Since the events are independent, we multiply their probabilities:
$$P(\text{A wins, B wins, C loses}) = P(\text{A wins}) \times P(\text{B wins}) \times P(\text{C loses})$$
$$P(\text{Scenario 1}) = \frac{1}{5} \times \frac{3}{8} \times \frac{5}{7}$$
$$P(\text{Scenario 1}) = \frac{1 \times 3 \times 5}{5 \times 8 \times 7} = \frac{15}{280}$$
To simplify the fraction, we can divide both the numerator and the denominator by their greatest common divisor, which is 5:
$$\frac{15 \div 5}{280 \div 5} = \frac{3}{56}$$

**step6** Calculating Probability of Scenario 2: A wins, B loses, C wins

$$P(\text{A wins, B loses, C wins}) = P(\text{A wins}) \times P(\text{B loses}) \times P(\text{C wins})$$
$$P(\text{Scenario 2}) = \frac{1}{5} \times \frac{5}{8} \times \frac{2}{7}$$
$$P(\text{Scenario 2}) = \frac{1 \times 5 \times 2}{5 \times 8 \times 7} = \frac{10}{280}$$
To simplify the fraction, we can divide both the numerator and the denominator by their greatest common divisor, which is 10:
$$\frac{10 \div 10}{280 \div 10} = \frac{1}{28}$$

**step7** Calculating Probability of Scenario 3: A loses, B wins, C wins

$$P(\text{A loses, B wins, C wins}) = P(\text{A loses}) \times P(\text{B wins}) \times P(\text{C wins})$$
$$P(\text{Scenario 3}) = \frac{4}{5} \times \frac{3}{8} \times \frac{2}{7}$$
$$P(\text{Scenario 3}) = \frac{4 \times 3 \times 2}{5 \times 8 \times 7} = \frac{24}{280}$$
To simplify the fraction, we can divide both the numerator and the denominator by their greatest common divisor, which is 8:
$$\frac{24 \div 8}{280 \div 8} = \frac{3}{35}$$

**step8** Summing the Probabilities of All Scenarios

The total probability that exactly two players win is the sum of the probabilities of these three mutually exclusive scenarios:
Total Probability = $$P(\text{Scenario 1}) + P(\text{Scenario 2}) + P(\text{Scenario 3})$$
Total Probability = $$\frac{3}{56} + \frac{1}{28} + \frac{3}{35}$$
To add these fractions, we need a common denominator.
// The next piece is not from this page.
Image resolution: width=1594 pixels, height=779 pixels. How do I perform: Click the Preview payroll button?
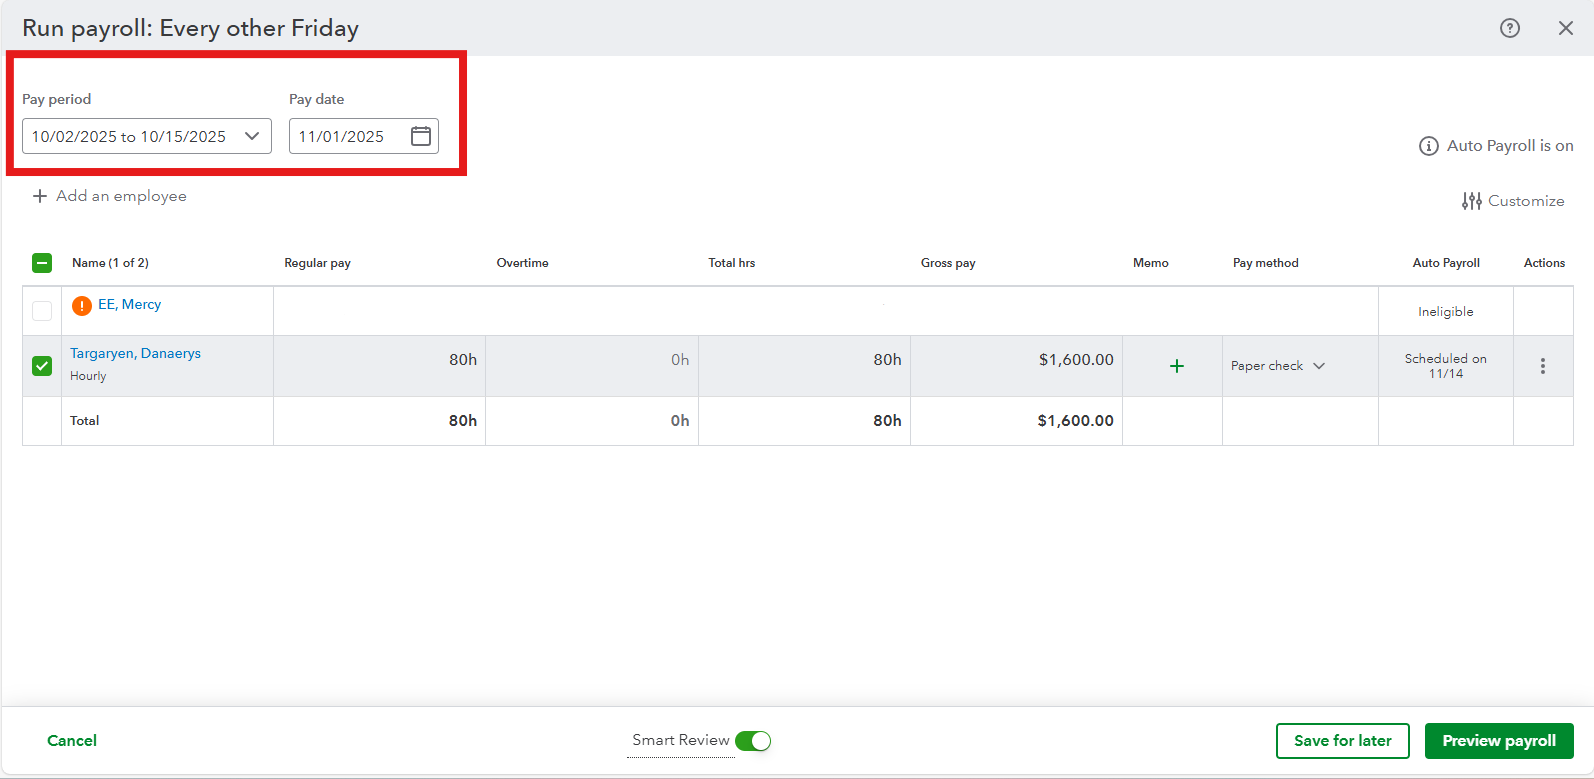pos(1498,741)
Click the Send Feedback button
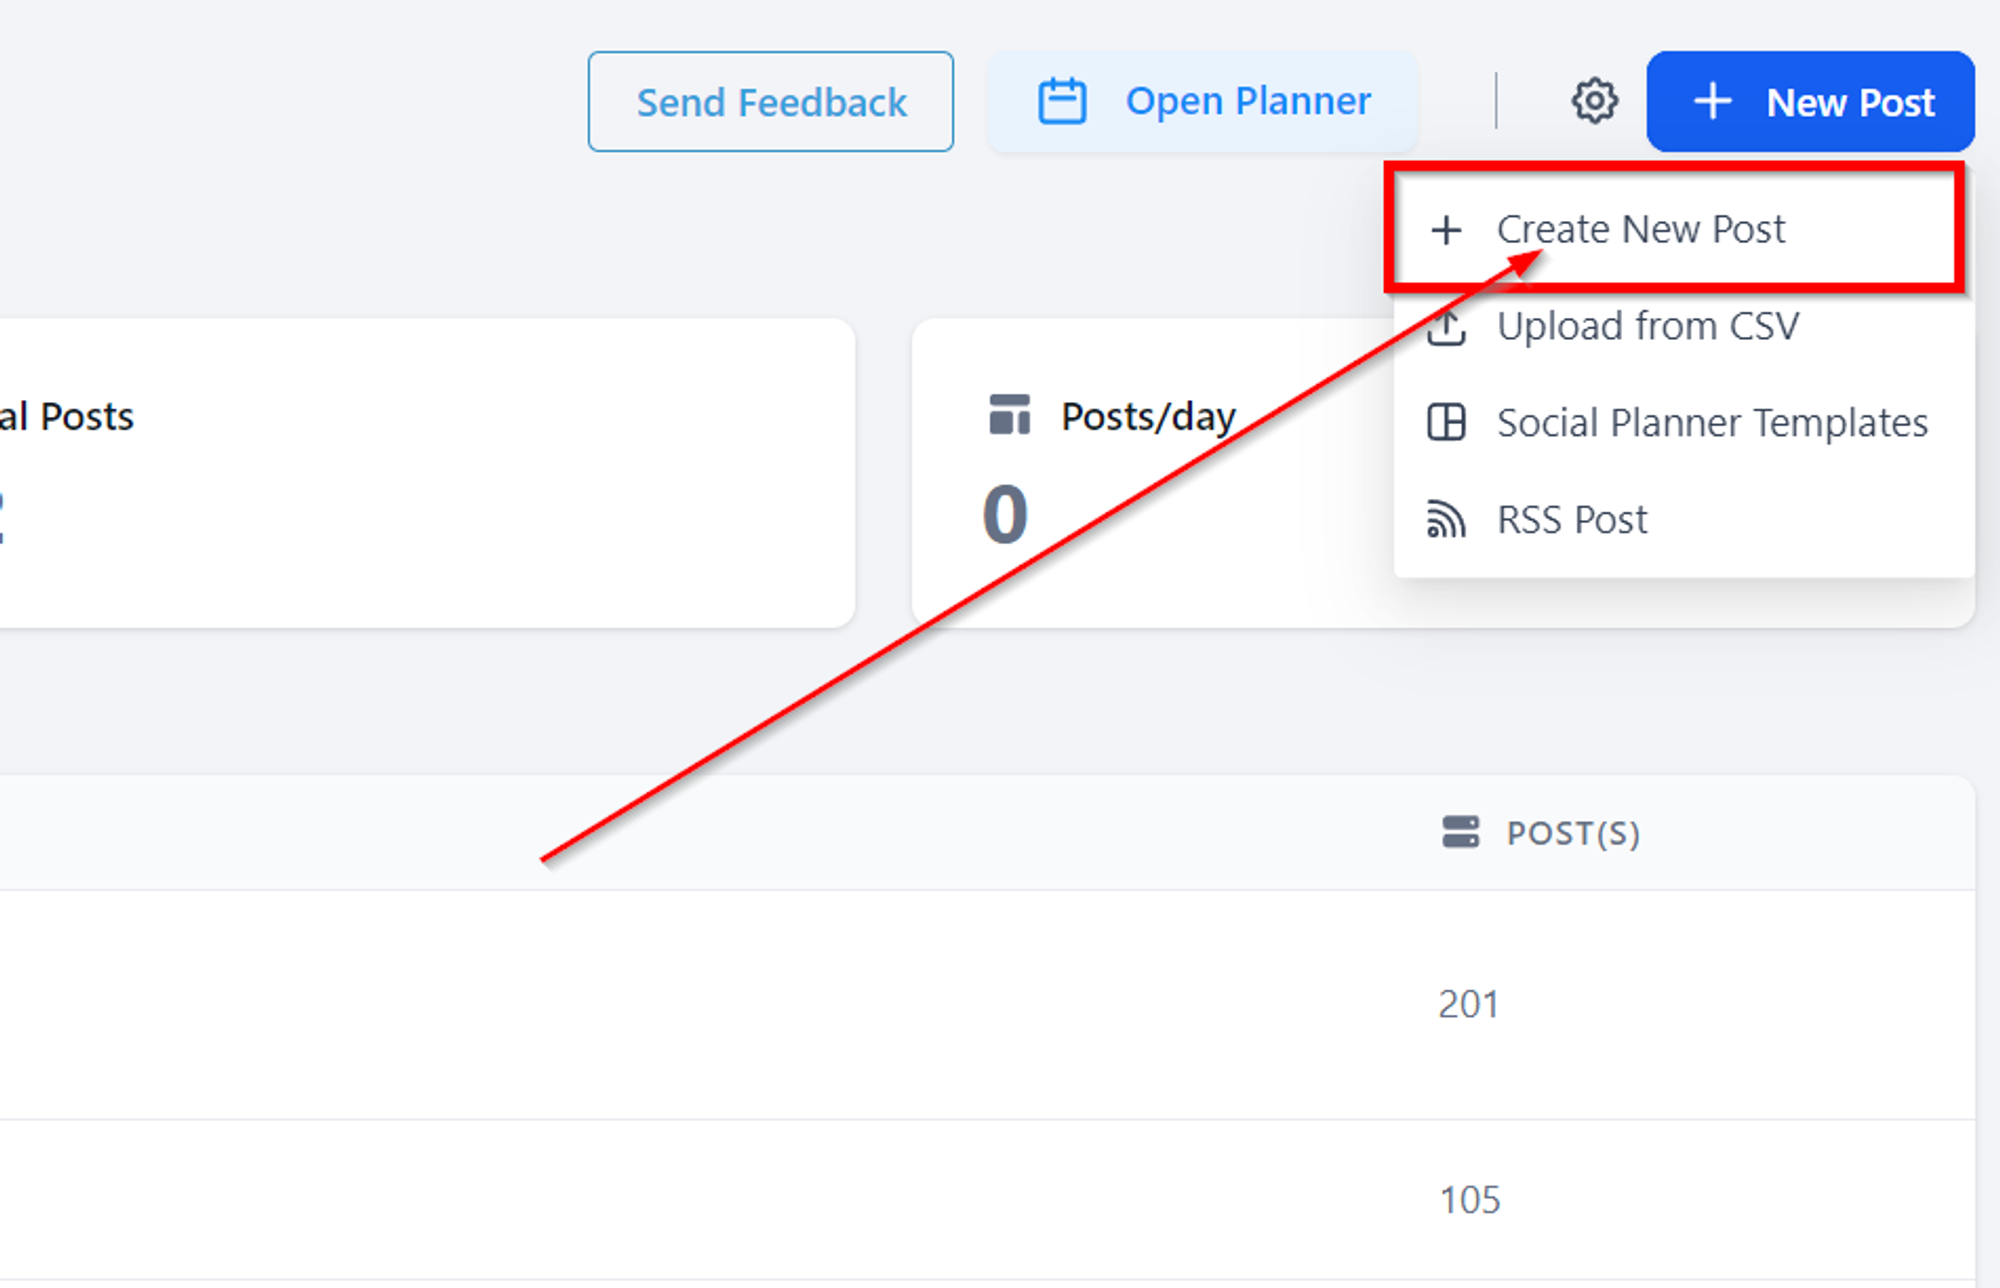Image resolution: width=2000 pixels, height=1288 pixels. coord(771,102)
The least common multiple (LCM) of 56, 28, and 35 is 280.
Convert each fraction to have a denominator of 280:
$$\frac{3}{56} = \frac{3 \times 5}{56 \times 5} = \frac{15}{280}$$
$$\frac{1}{28} = \frac{1 \times 10}{28 \times 10} = \frac{10}{280}$$
$$\frac{3}{35} = \frac{3 \times 8}{35 \times 8} = \frac{24}{280}$$
Now, add the fractions:
Total Probability = $$\frac{15}{280} + \frac{10}{280} + \frac{24}{280}$$
Total Probability = $$\frac{15 + 10 + 24}{280} = \frac{49}{280}$$

**step9** Simplifying the Final Probability

The fraction $$\frac{49}{280}$$ can be simplified. Both 49 and 280 are divisible by 7:
$$\frac{49 \div 7}{280 \div 7} = \frac{7}{40}$$

**step10** Comparing with Options

The calculated probability is $$\frac{7}{40}$$.
Comparing this result with the given options:
A. 3/140
B. 1/28
C. 3/56
D. 3/35
E. 7/40
The calculated probability matches option E.